> **WORK ITEM A**:
Answer these questions from the Open Championship article:
(i) Which event did Edoardo Molinari win in 2005?
(ii) What speed did Sunday's breeze top out at?
(iii) What score did Justin Rose post on Saturday?
··· DOCUMENT TEXT ···
The Open Championship – Or How The Quiet Italian Killed The Cat

Italy’s Francesco Molinari is likely not a name familiar to the casual golf observer. In fact, for a time Francesco wasn’t even the best known golfing Molinari, as his older brother Edoardo won the 2005 US Amateur. But the younger Molinari developed a reputation as a superior striker of the golf ball, and this year has seemed to crack the code with his short game, having won on both the Euro and American PGA tours and finishing second at the John Deere Classic prior to the Open Championship.

And now he is The Champion Golfer of the Year.

Before we get to the particulars, a tip of the hat must go to the R&A and the greens keeping staff at Carnoustie. As we previously discussed, Carnoustie is a difficult but fair test of golf, and with the proper climate conditions, it delivers everything that a championship track should. As it turned out, Mother Nature provided a variety of backdrops (rain Friday and nearly no wind to speak of on Saturday), but a welcome (at least for fans of the Open Championship) “fresh breeze” on Sunday (topping out at the 25 mph mark) made for an wild day of golf.

And there were no complaints from the field, no USGA jackets scurrying around the course or answering queries on TV … are you watching there in Fair Lawn, NJ?

Going into the weekend, Kevin Kisner was the surprise co-leader – surprising in that he arrived at Carnoustie in less than optimal form, not having posted a top 20 finish in months. But he putted spectacularly on the slower fescue greens, and found himself tied with 2015 Open champ Zach Johnson at 6 under par.

And then Saturday came. The lack of wind rendered the course nearly defenseless – Justin Rose fired a 64, while defending champ Jordan Spieth and the aforementioned Molinari each carded 65. But the biggest eruption came from a certain feline-monikered golfer named Eldrick Woods, who, after two rather indifferent even par rounds, practically broke social media with an electrifying 66.
··· ENTRIES SUPPLIED ···
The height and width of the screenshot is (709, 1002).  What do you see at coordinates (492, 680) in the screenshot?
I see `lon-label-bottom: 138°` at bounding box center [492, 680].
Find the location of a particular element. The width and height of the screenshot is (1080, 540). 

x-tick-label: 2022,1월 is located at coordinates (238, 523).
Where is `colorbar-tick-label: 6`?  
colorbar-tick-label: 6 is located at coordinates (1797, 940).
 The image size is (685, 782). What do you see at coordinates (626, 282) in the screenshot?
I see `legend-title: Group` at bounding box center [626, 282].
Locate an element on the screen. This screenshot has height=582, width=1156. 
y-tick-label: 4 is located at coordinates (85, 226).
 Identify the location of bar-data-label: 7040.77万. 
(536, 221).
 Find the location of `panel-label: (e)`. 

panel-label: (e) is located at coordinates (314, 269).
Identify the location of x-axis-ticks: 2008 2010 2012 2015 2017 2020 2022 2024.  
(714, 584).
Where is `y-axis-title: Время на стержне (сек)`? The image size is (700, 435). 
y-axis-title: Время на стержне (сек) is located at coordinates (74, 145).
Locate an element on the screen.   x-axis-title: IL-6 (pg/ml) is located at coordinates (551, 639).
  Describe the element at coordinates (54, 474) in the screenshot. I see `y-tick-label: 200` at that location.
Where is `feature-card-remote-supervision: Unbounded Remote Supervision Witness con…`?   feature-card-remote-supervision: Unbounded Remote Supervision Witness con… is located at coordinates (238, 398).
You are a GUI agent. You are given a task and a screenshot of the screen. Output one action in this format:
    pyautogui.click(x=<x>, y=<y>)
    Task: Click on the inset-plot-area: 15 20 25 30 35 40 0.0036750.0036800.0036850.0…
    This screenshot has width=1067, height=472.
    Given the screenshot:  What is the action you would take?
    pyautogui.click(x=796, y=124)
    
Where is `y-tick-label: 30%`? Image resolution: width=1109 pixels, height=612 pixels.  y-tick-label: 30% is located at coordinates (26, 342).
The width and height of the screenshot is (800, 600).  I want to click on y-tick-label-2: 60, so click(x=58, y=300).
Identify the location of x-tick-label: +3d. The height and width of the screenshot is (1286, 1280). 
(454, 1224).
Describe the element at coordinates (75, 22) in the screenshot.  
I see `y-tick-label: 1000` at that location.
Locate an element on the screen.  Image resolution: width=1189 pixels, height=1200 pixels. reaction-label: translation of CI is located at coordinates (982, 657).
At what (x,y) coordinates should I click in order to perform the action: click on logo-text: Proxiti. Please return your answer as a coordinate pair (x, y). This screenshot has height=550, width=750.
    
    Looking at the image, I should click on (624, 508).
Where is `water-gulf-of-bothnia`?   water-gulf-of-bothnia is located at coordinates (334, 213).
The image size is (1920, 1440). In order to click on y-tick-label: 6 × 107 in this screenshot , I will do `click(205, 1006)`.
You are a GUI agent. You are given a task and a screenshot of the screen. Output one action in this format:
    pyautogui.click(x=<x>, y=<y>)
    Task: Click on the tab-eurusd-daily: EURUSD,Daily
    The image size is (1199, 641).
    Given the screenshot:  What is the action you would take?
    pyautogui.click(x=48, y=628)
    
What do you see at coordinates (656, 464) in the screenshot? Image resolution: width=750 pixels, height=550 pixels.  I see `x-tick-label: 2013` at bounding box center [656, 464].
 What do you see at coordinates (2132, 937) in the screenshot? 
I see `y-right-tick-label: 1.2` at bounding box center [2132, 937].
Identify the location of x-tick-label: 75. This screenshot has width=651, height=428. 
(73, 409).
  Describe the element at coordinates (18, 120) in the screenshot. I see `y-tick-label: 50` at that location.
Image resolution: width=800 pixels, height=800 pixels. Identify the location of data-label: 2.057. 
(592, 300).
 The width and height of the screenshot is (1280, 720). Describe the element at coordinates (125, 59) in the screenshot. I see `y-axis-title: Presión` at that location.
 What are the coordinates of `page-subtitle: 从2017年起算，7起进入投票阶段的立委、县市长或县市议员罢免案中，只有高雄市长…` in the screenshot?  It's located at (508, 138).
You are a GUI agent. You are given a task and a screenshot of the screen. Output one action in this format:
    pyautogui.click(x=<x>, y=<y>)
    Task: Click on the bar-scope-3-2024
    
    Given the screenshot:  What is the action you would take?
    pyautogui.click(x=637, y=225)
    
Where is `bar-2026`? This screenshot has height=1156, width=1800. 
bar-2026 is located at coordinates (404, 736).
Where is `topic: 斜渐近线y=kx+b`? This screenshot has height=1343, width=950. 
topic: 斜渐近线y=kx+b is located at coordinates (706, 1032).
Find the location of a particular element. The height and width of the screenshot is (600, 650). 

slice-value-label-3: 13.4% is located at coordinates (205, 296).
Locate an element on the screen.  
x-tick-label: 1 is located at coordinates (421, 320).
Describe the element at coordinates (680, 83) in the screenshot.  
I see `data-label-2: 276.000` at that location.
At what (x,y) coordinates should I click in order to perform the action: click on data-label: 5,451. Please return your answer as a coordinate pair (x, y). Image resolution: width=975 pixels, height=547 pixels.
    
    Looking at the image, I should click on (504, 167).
···
> **WORK ITEM B**:
Quote the dataset entries verbatim, starting with the line containing "Image resolution: width=800" and continuing through the last line of the entries.

> **EXERCISE SOLUTION A**:
(i) The 2005 US Amateur
(ii) 25 mph
(iii) 64

> **EXERCISE SOLUTION B**:
Image resolution: width=800 pixels, height=800 pixels. Identify the location of data-label: 2.057. 
(592, 300).
 The width and height of the screenshot is (1280, 720). Describe the element at coordinates (125, 59) in the screenshot. I see `y-axis-title: Presión` at that location.
 What are the coordinates of `page-subtitle: 从2017年起算，7起进入投票阶段的立委、县市长或县市议员罢免案中，只有高雄市长…` in the screenshot?  It's located at (508, 138).
You are a GUI agent. You are given a task and a screenshot of the screen. Output one action in this format:
    pyautogui.click(x=<x>, y=<y>)
    Task: Click on the bar-scope-3-2024
    
    Given the screenshot:  What is the action you would take?
    pyautogui.click(x=637, y=225)
    
Where is `bar-2026`? This screenshot has height=1156, width=1800. 
bar-2026 is located at coordinates (404, 736).
Where is `topic: 斜渐近线y=kx+b`? This screenshot has height=1343, width=950. 
topic: 斜渐近线y=kx+b is located at coordinates (706, 1032).
Find the location of a particular element. The height and width of the screenshot is (600, 650). 

slice-value-label-3: 13.4% is located at coordinates (205, 296).
Locate an element on the screen.  
x-tick-label: 1 is located at coordinates (421, 320).
Describe the element at coordinates (680, 83) in the screenshot.  
I see `data-label-2: 276.000` at that location.
At what (x,y) coordinates should I click in order to perform the action: click on data-label: 5,451. Please return your answer as a coordinate pair (x, y). Image resolution: width=975 pixels, height=547 pixels.
    
    Looking at the image, I should click on (504, 167).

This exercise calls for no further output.